Le Service statistique ministériel de la sécurité intérieure (SSMSI) dresse un bilan préoccupant de la délinquance enregistrée en 2025, marquée notamment par une forte progression des refus d’obtempérer lors de contrôles routiers : ils ont augmenté de 11 % par rapport à 2024, après une période de stabilité l’année précédente. Les forces de police et de gendarmerie ont ainsi relevé environ 28 200 cas, dont une part non négligeable de 6 200 refus aggravés, mettant directement en danger les personnes présentes sur la voie publique, y compris les agents chargés du contrôle.
Cette hausse marque un tournant après plusieurs années de baisse ou de stagnation et s’inscrit dans une tendance plus large de montée des violences contre les forces de l’ordre. Les refus d’obtempérer constituent un facteur clé d’accidents graves, de blessures et parfois de décès, comme l’illustrent de nombreux faits divers récents : collisions lors de poursuites, policiers traînés sur plusieurs mètres et situations où l’autorité de l’État est défiée ouvertement.
D’après le SSMSI, cette progression survient dans un contexte où d’autres indicateurs de la délinquance sont également orientés à la hausse : violences physiques, violences sexuelles ou infractions liées aux stupéfiants.
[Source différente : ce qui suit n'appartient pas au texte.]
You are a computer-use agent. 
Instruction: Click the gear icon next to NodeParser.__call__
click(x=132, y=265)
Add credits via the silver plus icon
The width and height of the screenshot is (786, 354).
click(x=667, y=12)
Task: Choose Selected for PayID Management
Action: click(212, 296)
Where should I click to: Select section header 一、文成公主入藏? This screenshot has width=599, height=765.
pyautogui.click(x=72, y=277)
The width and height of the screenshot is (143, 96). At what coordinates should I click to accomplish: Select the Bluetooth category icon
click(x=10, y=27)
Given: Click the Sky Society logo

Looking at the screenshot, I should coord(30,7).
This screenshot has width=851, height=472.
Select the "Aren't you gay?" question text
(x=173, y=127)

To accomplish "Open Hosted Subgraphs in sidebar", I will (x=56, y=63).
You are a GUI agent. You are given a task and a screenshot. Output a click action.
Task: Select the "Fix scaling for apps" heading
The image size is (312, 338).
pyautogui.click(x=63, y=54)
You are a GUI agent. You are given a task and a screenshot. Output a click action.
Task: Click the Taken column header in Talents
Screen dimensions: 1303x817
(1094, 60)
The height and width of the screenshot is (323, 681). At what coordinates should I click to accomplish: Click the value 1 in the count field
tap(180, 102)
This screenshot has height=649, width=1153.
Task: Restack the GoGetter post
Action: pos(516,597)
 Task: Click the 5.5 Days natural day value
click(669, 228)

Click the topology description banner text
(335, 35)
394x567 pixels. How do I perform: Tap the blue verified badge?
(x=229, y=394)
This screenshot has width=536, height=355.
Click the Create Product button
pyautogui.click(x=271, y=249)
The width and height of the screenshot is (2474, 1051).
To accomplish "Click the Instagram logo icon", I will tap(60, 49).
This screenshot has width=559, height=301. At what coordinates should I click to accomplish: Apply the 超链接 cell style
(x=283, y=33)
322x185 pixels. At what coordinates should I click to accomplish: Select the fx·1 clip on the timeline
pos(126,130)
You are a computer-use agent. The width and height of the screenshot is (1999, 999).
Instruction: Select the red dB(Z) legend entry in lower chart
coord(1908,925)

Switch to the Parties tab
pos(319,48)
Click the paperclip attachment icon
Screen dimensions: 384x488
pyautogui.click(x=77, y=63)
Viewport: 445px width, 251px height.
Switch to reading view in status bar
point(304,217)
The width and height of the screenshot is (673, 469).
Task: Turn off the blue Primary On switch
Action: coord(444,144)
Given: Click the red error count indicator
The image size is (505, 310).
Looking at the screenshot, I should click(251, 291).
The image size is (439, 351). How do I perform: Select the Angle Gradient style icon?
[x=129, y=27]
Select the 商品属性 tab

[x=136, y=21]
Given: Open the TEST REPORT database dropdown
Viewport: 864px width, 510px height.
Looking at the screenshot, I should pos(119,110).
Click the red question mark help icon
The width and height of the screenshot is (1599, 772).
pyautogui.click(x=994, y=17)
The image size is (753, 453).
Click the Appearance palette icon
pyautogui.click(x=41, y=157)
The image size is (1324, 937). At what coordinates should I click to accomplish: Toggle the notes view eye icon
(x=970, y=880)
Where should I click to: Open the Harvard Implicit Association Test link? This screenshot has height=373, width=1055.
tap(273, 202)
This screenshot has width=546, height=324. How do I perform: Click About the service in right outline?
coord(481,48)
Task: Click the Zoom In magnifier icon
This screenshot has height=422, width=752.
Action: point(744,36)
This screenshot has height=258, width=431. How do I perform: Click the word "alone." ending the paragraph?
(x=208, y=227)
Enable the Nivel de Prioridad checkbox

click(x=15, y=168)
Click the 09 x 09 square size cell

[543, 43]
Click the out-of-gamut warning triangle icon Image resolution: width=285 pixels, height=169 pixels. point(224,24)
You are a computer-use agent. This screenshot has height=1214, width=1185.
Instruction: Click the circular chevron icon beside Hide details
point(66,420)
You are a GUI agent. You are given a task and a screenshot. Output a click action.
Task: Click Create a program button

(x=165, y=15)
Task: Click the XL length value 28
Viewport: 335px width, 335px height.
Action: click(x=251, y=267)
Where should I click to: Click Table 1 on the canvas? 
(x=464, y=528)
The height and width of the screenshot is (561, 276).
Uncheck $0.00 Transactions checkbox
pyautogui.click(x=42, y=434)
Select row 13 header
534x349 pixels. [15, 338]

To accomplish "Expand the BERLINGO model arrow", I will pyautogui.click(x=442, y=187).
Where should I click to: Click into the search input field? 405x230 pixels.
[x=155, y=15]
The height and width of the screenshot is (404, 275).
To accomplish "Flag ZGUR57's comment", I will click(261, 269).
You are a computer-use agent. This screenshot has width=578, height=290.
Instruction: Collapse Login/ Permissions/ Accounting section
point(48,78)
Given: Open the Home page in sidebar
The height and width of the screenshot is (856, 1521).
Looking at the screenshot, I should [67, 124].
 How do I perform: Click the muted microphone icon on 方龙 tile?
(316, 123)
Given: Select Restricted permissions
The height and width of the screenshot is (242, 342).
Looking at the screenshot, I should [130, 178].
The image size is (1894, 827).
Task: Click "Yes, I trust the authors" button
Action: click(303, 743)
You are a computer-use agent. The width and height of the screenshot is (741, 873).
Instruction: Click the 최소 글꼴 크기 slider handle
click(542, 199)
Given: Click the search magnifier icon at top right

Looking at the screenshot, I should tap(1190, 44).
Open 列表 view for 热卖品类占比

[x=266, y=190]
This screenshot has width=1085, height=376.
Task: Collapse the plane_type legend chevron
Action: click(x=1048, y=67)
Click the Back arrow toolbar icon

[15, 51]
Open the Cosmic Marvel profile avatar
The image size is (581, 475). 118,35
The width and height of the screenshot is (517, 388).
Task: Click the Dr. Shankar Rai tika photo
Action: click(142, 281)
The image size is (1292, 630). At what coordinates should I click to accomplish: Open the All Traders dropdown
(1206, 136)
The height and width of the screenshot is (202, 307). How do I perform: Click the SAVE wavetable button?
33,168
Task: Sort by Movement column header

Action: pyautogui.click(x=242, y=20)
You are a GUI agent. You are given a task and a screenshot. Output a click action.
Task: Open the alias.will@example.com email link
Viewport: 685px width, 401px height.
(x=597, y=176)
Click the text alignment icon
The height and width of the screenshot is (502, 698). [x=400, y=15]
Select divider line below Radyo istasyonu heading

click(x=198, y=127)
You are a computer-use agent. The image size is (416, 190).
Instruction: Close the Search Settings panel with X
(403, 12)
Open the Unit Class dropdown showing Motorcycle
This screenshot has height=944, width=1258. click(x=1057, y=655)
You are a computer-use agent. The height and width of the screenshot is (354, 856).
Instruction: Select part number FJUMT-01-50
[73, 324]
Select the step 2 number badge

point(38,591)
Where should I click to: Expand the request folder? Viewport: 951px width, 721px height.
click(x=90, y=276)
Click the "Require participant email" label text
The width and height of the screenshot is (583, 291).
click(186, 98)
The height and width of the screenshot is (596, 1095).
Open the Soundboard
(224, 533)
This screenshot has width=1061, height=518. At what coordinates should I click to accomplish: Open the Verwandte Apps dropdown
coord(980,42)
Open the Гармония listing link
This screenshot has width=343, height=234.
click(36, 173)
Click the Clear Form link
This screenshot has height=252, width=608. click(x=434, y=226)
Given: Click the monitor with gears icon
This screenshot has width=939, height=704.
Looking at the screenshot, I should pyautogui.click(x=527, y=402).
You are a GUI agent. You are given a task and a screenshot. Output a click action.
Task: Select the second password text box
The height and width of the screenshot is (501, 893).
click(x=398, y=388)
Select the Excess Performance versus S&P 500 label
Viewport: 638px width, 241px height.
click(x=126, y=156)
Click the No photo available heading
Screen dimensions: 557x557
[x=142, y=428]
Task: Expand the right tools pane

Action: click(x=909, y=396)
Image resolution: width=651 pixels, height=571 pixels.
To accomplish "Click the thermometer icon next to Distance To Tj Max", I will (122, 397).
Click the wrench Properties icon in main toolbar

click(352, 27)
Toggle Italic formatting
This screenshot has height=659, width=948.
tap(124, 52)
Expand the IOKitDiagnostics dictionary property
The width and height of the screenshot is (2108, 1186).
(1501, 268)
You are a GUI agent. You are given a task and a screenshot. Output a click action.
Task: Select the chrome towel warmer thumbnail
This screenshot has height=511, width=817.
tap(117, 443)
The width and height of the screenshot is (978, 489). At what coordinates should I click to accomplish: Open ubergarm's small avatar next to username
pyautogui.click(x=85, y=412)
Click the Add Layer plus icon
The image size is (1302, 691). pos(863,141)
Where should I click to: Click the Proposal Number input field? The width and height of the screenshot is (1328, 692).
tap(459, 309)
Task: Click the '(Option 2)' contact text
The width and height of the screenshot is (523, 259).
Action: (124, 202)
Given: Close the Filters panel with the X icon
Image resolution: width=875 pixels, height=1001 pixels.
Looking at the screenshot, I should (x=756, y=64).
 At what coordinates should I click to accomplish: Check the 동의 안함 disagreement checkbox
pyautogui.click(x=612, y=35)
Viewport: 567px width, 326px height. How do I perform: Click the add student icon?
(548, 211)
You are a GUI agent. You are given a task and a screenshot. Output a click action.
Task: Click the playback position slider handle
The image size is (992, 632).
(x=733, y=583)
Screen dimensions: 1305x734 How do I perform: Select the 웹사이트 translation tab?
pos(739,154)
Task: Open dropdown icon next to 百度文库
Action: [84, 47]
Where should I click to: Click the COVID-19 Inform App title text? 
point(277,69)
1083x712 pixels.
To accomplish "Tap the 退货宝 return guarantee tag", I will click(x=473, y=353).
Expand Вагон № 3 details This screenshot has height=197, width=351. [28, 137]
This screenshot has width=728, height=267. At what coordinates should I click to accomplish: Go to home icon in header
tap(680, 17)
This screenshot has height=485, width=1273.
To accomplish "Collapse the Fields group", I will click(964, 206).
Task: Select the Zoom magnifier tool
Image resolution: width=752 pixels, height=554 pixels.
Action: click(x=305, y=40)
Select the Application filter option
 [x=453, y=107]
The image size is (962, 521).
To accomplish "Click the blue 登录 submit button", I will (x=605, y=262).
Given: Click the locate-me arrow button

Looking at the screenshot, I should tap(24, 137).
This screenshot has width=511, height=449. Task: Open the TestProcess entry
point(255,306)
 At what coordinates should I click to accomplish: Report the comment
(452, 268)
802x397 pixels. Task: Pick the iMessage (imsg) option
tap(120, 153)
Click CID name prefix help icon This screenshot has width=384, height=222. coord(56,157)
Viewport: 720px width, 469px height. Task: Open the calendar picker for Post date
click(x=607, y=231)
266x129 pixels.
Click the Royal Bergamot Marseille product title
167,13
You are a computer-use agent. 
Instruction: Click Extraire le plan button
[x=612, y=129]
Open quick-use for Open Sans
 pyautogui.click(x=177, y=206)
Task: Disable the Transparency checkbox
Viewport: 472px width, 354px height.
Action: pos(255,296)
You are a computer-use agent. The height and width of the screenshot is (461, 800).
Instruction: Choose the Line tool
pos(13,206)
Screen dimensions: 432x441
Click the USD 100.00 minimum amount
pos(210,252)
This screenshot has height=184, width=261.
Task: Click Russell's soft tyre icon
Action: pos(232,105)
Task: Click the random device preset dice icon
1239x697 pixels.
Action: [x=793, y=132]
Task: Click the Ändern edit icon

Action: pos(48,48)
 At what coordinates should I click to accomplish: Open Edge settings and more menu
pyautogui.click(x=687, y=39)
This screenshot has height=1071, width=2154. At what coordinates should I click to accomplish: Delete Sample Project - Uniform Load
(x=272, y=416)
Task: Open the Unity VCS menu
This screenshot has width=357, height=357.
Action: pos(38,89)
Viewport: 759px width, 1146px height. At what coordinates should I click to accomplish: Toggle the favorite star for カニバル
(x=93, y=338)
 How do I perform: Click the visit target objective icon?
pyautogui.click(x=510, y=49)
En parallèle, certains délits contre les biens, comme les cambriolages et les vols de véhicules, diminuent ou stagnent.
Les refus d’obtempérer, qui désignent légalement le fait de ne pas se soumettre à une injonction d’arrêt d’un agent de police ou de gendarmerie, peuvent varier du simple délit routier au refus aggravé lorsqu’ils exposent les personnes à un risque de mort ou de blessures graves telles qu’amputations. Cette évolution statistique alimente le débat public sur les stratégies d’intervention, les règles d’engagement et la sécurité des contrôles routiers en France.